Life 'n Times In Cowboy Country



          by Diane Tribitt ~ Hillman, Minnesota
          Senior Executive Editor
          I.M. Cowgirl Magazine





          The "Empty Nest" Syndrome

          Growing up, I laughed in the face of fear! I thought I was darn tough, for a girl, but when
          I got nervous or scared, uncontrollable urges to laugh consumed me! There was one
          exception, and it involved my mother. When mom sat on the edge of my bed, softly stating
          how disappointed she was in me, for whatever it was that I had done wrong, I would cry
          like a baby. She never raised a hand, never yelled, but her reprimands were unbearable. I
          often wondered how she managed to do that.

          By age 25, I knew. My son was five years old and I was learning fast! Fifteen years and four
          children later I had a clear understanding of love, discipline and parenting, as well as a new
          respect for my mother. I had four children to her eight! It surprised me to discover how much
          I had learned from her over the years as I managed to muddle through motherhood. My
          youngest is now seventeen, so next year I will penetrate the barriers of what some people call
          the "empty-nest-syndrome".

          After visiting with women whose children had moved out, I was amazed at how busy they all
          were. I could not believe it! With no children to occupy their time, no games or extracurricular
          activities or meetings to go to, how could they be busy? This is the devastating ending to a
          whole phase of your life. Raising a family is an emotional consumption, and then suddenly the
          kids are gone. These women should have all the time in the world, now! They should be living
          a life of peace, quiet and leisure!

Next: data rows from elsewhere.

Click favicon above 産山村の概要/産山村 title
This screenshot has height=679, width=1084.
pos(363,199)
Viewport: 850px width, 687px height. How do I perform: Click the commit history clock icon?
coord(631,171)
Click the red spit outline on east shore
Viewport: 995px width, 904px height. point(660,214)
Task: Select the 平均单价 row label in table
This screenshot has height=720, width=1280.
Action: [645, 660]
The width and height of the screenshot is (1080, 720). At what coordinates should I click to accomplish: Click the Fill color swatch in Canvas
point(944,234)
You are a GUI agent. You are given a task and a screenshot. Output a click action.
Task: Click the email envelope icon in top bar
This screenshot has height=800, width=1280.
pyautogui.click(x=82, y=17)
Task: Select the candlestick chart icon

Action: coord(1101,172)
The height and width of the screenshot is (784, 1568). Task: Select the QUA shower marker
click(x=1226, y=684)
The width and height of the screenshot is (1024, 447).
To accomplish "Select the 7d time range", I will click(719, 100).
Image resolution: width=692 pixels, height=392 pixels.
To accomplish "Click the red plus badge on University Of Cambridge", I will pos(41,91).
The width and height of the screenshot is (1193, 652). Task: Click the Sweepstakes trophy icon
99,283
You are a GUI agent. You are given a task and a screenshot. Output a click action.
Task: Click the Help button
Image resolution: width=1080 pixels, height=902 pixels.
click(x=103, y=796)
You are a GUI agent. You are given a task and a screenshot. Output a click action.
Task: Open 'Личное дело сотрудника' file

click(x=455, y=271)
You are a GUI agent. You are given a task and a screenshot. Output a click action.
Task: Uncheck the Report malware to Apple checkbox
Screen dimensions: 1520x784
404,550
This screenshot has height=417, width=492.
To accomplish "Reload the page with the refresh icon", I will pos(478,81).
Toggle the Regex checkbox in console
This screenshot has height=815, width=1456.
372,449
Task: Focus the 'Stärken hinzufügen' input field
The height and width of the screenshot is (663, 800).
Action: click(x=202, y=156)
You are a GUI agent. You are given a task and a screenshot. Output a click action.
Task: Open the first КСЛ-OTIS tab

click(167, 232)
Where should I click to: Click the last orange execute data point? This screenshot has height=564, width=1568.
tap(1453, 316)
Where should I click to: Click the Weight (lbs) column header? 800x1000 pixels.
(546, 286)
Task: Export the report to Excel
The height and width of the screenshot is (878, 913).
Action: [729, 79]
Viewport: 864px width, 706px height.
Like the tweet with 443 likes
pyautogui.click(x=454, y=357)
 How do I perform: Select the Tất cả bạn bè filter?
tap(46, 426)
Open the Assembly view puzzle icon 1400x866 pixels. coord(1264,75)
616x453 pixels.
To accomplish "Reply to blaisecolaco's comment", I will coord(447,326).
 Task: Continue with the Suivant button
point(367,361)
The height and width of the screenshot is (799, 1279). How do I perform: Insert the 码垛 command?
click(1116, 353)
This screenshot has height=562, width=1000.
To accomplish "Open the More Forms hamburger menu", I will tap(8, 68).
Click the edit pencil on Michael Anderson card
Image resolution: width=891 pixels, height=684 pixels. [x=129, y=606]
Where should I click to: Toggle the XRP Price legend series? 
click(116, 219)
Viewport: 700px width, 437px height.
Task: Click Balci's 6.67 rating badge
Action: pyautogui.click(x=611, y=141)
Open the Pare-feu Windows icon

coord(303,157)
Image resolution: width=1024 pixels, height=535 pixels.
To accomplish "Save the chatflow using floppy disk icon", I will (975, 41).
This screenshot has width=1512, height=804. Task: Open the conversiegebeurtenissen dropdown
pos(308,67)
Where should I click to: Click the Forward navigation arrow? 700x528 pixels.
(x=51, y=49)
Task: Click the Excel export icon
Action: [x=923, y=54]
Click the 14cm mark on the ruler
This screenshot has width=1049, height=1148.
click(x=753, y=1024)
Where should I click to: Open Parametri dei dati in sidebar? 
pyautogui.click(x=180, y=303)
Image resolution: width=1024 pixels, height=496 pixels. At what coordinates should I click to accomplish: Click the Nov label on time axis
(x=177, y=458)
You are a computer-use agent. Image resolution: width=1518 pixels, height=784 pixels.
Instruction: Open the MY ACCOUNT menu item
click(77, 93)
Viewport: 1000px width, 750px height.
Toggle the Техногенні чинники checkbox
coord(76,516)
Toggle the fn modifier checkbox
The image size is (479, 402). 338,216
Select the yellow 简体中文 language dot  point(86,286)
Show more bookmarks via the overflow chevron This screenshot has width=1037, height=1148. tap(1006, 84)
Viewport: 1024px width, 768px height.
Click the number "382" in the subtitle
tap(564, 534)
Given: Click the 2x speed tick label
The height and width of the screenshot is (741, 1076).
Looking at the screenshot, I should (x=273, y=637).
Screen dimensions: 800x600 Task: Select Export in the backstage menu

          This subject was so confusing for me. I raise cattle, and when they get big, I ship them out.
          It seems so cold comparing that to raising children, but I know that all too soon, my home
          corral will be empty and I will go through the weaning process. This bothers me. I pondered
          on this as I sat in Perkins, silently picking at my salad. Three elderly women sat at a table
          next to me. All three had silver-white hair, and each of them sported a fresh manicure. Girl's
          day out, I thought, grinning. I could not help but overhear their conversation, though. "Lady A"
          was discussing the problems she was having with her neck. She could not turn her head to the
          right or to the left, because of arthritis. "Lady B" kept asking her to repeat everything she said,
          as she forgot to get batteries for her hearing aide. "Lady C" had cataracts in both eyes and
          faced surgery the following week.

          We left at the same time. I watched in amazement as each woman produced her own sets of
          car keys before parting ways. I stood there, frozen, realizing that all three of them would be
          driving on the same road as me. One could not see, one could not turn her head, and one
          could not hear. I prayed they were all traveling in a different direction than I was. Suddenly,
          it dawned on me. I quickly gauged the difference between my age and theirs to be about thirty
          years. It was crystal-clear in my mind by now. As I had dedicated the past thirty years to
          raising my children, I only have thirty more to dedicate to me (the Good Lord willing!), to do
          everything I had put off doing. I wondered what my own mother was doing right now. She
          was always busy! I turned the truck towards mom and dad's, eager to tell her that I finally
          figured it out, and to wish her a Happy Mother's Day. However, I couldn't stay long. I have
          so much to do, yet, so much to do.

        Thou art thy mother's glass, and she in thee
        Calls back the lovely April of her prime.